The ultra-high-speed, low power performance requirements for the next generation of electronic systems and computers depend on the exploitation of the tremendous strides that have been made recently in MESFET and HEMT technologies. Logic gates with tens of picosecond delay, tens of microwatts of dissipated power together with wide operating temperature ranges and hardness to nuclear irradiation have been produced over the last few years. MSI and LSI levels of integration in GaAs have now been demonstrated most notably in the USA and Japan.
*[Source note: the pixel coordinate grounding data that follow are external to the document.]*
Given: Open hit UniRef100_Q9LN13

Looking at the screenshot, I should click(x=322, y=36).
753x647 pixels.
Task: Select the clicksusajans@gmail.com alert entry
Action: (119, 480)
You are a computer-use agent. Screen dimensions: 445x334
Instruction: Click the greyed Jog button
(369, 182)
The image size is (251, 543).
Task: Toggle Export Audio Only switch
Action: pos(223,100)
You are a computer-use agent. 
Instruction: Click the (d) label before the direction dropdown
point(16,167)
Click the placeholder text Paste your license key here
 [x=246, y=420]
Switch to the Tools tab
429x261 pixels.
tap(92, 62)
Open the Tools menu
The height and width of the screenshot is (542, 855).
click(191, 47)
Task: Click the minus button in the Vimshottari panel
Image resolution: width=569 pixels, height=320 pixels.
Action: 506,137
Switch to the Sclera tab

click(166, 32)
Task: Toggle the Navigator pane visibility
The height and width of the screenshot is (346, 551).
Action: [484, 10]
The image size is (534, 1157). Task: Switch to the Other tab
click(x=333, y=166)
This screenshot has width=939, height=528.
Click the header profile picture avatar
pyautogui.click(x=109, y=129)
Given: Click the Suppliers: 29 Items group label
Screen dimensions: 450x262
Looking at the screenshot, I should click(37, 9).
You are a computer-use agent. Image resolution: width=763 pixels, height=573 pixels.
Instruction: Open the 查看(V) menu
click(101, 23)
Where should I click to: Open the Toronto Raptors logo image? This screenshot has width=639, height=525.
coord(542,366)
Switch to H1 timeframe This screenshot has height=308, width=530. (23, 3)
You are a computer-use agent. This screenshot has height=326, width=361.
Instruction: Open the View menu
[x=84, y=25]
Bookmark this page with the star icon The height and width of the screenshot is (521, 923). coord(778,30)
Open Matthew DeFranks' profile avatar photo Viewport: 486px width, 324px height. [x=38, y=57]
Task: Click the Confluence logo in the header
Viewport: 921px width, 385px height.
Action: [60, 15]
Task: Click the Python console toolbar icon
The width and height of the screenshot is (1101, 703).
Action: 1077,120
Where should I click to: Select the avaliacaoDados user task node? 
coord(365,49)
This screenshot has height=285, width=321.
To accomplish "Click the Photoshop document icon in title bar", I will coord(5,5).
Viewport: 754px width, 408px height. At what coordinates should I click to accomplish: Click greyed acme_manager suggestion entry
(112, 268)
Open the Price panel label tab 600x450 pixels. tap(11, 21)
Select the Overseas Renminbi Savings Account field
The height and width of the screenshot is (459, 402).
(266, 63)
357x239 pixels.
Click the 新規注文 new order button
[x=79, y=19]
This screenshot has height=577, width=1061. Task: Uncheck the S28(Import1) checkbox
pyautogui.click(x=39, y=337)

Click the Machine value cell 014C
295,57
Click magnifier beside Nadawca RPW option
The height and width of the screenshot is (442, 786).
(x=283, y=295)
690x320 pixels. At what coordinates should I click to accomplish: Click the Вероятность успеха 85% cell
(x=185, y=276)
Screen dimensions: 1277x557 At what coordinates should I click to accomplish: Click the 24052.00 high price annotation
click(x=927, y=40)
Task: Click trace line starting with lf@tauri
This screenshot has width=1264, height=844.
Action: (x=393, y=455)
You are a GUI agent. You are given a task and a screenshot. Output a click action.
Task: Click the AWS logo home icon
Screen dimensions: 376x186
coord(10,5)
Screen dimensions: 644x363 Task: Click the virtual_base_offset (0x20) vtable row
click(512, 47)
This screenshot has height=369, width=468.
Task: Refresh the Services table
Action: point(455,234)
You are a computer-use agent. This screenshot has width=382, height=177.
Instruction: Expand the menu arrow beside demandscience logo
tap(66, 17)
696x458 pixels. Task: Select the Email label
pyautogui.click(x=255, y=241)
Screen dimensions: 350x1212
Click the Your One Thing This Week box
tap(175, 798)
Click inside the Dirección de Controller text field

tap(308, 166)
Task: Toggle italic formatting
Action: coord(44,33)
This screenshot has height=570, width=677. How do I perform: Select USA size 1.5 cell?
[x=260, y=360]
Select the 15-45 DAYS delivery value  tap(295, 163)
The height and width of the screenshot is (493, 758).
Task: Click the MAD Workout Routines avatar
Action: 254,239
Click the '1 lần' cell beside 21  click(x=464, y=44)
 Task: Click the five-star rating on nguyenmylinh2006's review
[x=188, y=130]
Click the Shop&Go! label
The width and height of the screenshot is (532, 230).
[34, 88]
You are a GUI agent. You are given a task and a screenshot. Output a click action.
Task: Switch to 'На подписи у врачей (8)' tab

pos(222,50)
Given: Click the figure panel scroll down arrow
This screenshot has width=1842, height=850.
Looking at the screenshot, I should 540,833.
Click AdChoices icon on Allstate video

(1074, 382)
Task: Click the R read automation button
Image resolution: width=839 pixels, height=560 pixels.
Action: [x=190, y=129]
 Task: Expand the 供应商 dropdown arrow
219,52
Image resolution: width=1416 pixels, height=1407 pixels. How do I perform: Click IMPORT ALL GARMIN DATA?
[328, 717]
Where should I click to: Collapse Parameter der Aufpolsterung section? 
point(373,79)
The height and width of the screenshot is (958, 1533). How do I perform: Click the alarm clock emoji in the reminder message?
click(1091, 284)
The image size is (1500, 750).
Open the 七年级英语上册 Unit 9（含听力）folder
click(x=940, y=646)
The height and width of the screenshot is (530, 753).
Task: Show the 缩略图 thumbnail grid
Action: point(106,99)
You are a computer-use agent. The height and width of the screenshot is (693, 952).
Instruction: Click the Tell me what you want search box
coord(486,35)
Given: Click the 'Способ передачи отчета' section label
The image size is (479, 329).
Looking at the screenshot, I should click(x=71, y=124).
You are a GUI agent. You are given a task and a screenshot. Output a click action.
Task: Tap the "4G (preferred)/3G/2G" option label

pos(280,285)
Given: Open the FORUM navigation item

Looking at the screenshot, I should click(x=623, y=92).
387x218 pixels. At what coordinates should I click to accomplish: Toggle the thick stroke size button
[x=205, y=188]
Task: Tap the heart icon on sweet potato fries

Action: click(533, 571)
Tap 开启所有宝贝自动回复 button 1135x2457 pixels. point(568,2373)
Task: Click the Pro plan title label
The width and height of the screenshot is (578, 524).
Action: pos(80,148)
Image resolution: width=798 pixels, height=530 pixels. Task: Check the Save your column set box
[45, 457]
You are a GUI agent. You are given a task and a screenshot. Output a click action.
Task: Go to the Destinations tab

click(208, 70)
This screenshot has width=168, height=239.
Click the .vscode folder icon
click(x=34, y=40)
The implementation of these circuits has placed severe controls on material and processing to allow high uniformity and yields to be achieved.
Mature Si bipolar and MOS technologies have demonstrated propagation delays of 300 to 400 picosecond with several milliwatts dissipation per gate (commercial ECL) and 200 to 300 pS delay with less than 1 mW per gate for laboratory n-MOS circuits. By decreasing device dimensions a 0.3 micron channel n-MOS circuit has achieved 30 pS gate delay at 1.7 mW/gate (Lepselter 1980) whilst a self aligned bipolar process achieved a 5.5 GHz divider result (Sakai, 1983). Recently a 9 GHz divider fabricated using a super self aligned bipolar technology (SST) with a transistor f T of 17...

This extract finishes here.